Sr. Director: 

Una conocida alegoría utilizada para alertarnos sobre graves imposiciones sociales nos enseña que, para cocer una rana viva, no hay que meterla en una cazuela con el agua ya hirviendo, porque reaccionaría saltando fuera, sino que habrá que introducirla en agua fría y luego ir calentándola hasta llegar a un punto en que la rana carezca de fuerzas para saltar y escapar. Este cuentecillo guarda similitud con la teoría de la ventana de Overton, que también explica los pasos graduales que han de darse previamente en una sociedad para introducir algo contrario a los valores imperantes en ese momento y que, de presentarse directamente en toda su crudeza, sería frontalmente rechazado. Por eso, al igual que en el caso de la rana, también se necesita ir calentando poco a poco el clima de aceptación social mediante propuestas y argumentos más suaves, e ir subiendo en intensidad hasta el grado en que la propuesta final suene «normalizada». 

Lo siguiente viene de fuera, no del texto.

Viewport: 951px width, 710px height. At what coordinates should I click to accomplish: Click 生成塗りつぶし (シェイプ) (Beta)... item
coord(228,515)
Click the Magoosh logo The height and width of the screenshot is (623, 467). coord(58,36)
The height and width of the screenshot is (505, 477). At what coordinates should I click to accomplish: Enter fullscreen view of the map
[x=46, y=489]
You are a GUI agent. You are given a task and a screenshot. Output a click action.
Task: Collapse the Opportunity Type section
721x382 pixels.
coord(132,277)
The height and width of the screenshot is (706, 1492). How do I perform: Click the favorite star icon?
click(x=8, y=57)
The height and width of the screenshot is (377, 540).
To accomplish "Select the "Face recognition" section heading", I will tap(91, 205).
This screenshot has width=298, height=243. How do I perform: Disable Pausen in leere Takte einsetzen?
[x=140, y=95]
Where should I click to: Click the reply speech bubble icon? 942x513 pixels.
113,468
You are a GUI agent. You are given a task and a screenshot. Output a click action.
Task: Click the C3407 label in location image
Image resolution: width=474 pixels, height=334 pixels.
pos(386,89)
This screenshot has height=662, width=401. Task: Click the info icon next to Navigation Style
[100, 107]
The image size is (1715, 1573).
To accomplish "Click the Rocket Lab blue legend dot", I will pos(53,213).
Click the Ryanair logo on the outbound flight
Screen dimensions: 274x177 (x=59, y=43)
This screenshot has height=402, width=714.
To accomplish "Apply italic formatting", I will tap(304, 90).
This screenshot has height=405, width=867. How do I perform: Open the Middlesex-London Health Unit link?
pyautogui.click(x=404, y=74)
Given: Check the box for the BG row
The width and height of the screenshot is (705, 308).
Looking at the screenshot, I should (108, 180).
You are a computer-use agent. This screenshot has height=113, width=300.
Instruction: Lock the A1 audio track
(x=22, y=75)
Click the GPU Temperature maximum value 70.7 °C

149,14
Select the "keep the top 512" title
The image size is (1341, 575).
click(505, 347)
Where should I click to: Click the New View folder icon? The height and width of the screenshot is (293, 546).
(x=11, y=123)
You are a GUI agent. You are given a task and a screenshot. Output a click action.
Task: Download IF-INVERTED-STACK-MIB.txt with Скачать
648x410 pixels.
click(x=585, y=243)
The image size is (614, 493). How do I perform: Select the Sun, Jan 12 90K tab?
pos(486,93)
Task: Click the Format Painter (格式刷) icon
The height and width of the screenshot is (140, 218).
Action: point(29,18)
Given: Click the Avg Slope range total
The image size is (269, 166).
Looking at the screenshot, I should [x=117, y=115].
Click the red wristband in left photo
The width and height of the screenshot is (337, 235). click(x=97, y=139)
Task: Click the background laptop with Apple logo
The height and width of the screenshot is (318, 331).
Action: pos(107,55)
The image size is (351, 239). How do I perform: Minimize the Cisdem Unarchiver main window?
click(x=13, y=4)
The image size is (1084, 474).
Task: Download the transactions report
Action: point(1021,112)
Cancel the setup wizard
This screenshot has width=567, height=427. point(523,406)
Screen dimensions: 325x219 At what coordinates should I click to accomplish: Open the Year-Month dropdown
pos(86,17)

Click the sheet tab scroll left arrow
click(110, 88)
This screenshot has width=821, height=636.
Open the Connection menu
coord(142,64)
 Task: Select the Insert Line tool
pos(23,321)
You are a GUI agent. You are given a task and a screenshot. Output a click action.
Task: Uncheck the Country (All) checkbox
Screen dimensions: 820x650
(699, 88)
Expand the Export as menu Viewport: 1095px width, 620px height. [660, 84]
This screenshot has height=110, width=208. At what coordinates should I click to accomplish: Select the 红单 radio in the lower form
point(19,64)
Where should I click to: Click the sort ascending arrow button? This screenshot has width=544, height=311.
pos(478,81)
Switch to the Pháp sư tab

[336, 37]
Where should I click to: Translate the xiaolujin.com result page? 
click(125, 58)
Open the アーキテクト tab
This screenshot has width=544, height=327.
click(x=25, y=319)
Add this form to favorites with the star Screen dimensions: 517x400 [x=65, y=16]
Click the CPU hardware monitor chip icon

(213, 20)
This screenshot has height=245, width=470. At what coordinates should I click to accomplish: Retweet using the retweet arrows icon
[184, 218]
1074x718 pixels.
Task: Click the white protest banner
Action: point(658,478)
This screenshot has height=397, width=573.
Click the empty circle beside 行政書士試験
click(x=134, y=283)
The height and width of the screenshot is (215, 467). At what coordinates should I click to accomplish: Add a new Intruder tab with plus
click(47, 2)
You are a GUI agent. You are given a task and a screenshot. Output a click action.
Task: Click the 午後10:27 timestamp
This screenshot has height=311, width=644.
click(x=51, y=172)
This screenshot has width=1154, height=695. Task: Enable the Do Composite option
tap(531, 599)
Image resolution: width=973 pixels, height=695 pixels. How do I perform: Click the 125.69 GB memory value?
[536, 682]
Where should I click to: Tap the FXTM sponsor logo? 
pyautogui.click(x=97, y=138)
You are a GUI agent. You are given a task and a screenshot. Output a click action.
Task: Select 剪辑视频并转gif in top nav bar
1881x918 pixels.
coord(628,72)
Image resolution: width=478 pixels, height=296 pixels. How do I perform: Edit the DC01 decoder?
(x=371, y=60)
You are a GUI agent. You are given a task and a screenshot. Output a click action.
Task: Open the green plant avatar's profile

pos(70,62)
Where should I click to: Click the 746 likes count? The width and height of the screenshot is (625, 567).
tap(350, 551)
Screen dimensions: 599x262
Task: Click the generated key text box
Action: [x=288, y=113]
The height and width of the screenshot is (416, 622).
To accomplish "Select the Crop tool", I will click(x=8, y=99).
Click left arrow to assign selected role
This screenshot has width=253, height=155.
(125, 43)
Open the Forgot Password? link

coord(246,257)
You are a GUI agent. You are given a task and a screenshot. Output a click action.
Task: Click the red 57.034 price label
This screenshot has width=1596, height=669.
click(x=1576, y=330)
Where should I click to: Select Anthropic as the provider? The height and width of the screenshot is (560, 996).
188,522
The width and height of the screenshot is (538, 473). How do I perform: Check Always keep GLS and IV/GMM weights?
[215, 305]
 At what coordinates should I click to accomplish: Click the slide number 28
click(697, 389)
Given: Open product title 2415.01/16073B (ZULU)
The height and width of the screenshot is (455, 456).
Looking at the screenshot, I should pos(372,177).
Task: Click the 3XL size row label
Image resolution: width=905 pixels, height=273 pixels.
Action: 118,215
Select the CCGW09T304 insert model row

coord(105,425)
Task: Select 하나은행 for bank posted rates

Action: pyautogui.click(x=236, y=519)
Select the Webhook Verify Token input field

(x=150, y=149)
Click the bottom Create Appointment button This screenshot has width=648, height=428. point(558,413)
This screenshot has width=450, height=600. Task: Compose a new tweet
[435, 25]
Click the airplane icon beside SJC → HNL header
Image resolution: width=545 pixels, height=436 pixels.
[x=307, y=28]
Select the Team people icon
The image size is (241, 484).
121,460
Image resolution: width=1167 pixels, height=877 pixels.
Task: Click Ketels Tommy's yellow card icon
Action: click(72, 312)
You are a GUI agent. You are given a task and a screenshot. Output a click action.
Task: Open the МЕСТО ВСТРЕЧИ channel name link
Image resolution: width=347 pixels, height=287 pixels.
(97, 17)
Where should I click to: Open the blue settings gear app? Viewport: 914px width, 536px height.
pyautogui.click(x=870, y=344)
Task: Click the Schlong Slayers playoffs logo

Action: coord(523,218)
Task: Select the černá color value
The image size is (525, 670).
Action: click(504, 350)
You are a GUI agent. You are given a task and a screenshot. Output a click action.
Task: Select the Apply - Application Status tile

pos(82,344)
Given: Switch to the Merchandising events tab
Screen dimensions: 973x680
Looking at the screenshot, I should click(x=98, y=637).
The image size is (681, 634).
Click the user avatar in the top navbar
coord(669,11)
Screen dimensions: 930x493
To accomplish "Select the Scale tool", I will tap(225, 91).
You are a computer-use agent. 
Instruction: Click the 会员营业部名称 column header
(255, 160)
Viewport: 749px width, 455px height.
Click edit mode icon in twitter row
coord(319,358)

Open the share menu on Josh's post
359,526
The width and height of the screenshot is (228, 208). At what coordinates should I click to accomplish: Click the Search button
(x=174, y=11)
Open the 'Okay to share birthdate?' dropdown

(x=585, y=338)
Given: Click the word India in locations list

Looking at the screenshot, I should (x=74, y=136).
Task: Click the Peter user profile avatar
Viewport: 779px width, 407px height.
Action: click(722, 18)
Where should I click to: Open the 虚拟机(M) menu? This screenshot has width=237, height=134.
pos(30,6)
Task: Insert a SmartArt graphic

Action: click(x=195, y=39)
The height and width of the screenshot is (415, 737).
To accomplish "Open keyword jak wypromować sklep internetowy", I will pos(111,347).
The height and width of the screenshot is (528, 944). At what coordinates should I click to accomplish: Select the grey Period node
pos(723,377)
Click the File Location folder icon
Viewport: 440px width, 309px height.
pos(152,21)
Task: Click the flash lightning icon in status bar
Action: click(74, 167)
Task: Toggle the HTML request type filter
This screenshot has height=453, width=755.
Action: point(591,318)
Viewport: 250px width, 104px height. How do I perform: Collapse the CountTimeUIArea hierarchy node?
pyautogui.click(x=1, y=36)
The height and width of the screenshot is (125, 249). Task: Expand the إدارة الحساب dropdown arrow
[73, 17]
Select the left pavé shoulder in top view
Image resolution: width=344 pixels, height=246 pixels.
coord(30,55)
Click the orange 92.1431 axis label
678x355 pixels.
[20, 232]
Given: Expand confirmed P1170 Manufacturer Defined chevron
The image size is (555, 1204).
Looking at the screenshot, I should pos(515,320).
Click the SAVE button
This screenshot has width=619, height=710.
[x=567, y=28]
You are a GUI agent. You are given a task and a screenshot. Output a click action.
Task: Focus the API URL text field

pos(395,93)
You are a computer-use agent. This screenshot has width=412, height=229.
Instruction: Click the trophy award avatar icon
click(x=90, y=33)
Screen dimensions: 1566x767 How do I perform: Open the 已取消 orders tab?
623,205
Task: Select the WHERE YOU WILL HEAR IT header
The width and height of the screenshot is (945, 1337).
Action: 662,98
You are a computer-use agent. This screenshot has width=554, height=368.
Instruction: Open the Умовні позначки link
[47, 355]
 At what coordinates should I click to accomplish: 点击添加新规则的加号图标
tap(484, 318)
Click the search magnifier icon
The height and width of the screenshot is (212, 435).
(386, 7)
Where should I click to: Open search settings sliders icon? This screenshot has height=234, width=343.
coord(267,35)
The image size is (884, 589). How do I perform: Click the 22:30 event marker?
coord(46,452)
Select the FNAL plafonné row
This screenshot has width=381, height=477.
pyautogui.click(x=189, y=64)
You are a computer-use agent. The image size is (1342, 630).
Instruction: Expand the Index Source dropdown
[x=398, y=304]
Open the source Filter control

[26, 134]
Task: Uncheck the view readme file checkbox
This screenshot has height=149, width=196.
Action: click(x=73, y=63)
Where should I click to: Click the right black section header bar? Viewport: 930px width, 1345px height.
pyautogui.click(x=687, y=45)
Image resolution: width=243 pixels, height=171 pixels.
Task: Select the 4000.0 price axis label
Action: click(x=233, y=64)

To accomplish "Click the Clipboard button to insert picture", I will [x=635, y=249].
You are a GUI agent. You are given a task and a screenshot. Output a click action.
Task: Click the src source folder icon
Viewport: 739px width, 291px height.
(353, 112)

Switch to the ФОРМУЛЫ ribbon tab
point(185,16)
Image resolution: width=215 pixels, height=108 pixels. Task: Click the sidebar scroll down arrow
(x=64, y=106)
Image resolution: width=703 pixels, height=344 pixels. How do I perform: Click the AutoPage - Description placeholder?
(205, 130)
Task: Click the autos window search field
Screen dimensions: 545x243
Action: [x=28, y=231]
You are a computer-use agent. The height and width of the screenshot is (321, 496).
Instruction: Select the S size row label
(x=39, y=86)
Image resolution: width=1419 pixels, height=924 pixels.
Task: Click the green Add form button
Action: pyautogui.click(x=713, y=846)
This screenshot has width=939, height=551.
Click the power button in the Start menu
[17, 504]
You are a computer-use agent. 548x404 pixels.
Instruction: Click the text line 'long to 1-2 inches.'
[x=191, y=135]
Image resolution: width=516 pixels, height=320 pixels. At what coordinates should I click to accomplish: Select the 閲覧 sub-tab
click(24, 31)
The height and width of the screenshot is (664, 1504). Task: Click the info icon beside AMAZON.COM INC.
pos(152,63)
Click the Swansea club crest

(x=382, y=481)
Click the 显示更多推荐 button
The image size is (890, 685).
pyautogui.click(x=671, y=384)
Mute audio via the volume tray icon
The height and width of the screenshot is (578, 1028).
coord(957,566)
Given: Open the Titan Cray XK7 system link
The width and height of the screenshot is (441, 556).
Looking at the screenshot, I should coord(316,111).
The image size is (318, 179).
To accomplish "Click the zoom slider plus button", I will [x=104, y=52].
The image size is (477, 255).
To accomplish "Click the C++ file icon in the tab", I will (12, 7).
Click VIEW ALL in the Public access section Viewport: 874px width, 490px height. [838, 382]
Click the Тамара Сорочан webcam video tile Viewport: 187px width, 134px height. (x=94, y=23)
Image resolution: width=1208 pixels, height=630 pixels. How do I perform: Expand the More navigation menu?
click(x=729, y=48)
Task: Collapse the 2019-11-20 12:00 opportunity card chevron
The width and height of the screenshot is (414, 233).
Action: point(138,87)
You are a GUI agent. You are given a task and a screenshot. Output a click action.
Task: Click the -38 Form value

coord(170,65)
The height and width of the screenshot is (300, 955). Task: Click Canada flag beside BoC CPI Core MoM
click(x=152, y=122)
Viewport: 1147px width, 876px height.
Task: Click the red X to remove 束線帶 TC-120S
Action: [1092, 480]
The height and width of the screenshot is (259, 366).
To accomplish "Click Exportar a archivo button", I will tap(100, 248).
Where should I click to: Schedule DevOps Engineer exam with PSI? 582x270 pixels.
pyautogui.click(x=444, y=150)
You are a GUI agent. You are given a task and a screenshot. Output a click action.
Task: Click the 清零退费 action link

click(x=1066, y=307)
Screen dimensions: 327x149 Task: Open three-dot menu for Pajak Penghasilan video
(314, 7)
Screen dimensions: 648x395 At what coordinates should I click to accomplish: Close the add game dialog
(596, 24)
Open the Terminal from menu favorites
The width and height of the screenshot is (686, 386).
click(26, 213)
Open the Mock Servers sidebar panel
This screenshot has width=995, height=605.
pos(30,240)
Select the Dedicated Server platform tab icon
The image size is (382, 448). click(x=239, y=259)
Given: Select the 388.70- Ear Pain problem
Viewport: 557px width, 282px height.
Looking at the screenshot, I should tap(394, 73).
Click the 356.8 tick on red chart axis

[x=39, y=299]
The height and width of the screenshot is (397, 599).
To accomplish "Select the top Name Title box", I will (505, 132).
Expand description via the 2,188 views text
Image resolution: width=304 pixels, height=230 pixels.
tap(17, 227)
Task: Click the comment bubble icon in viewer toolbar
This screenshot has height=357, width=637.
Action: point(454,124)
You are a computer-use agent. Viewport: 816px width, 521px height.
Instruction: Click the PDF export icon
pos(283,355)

Sólo admitiendo el triunfo en nuestras sociedades de ambas técnicas de manipulación, se explica que Occidente haya aceptado que el mero deseo individual pueda constituirse en fundamento exclusivo y excluyente para determinar la identidad sexual al margen de la realidad biológica; que mutilar gravemente a menores de edad signifique cambiar su sexo y su cerebro; o que matar en el seno materno a los hijos concebidos sea un nuevo derecho a la salud. Y sobre todo, que estas cosas sean ejemplos de avance y progreso para la humanidad.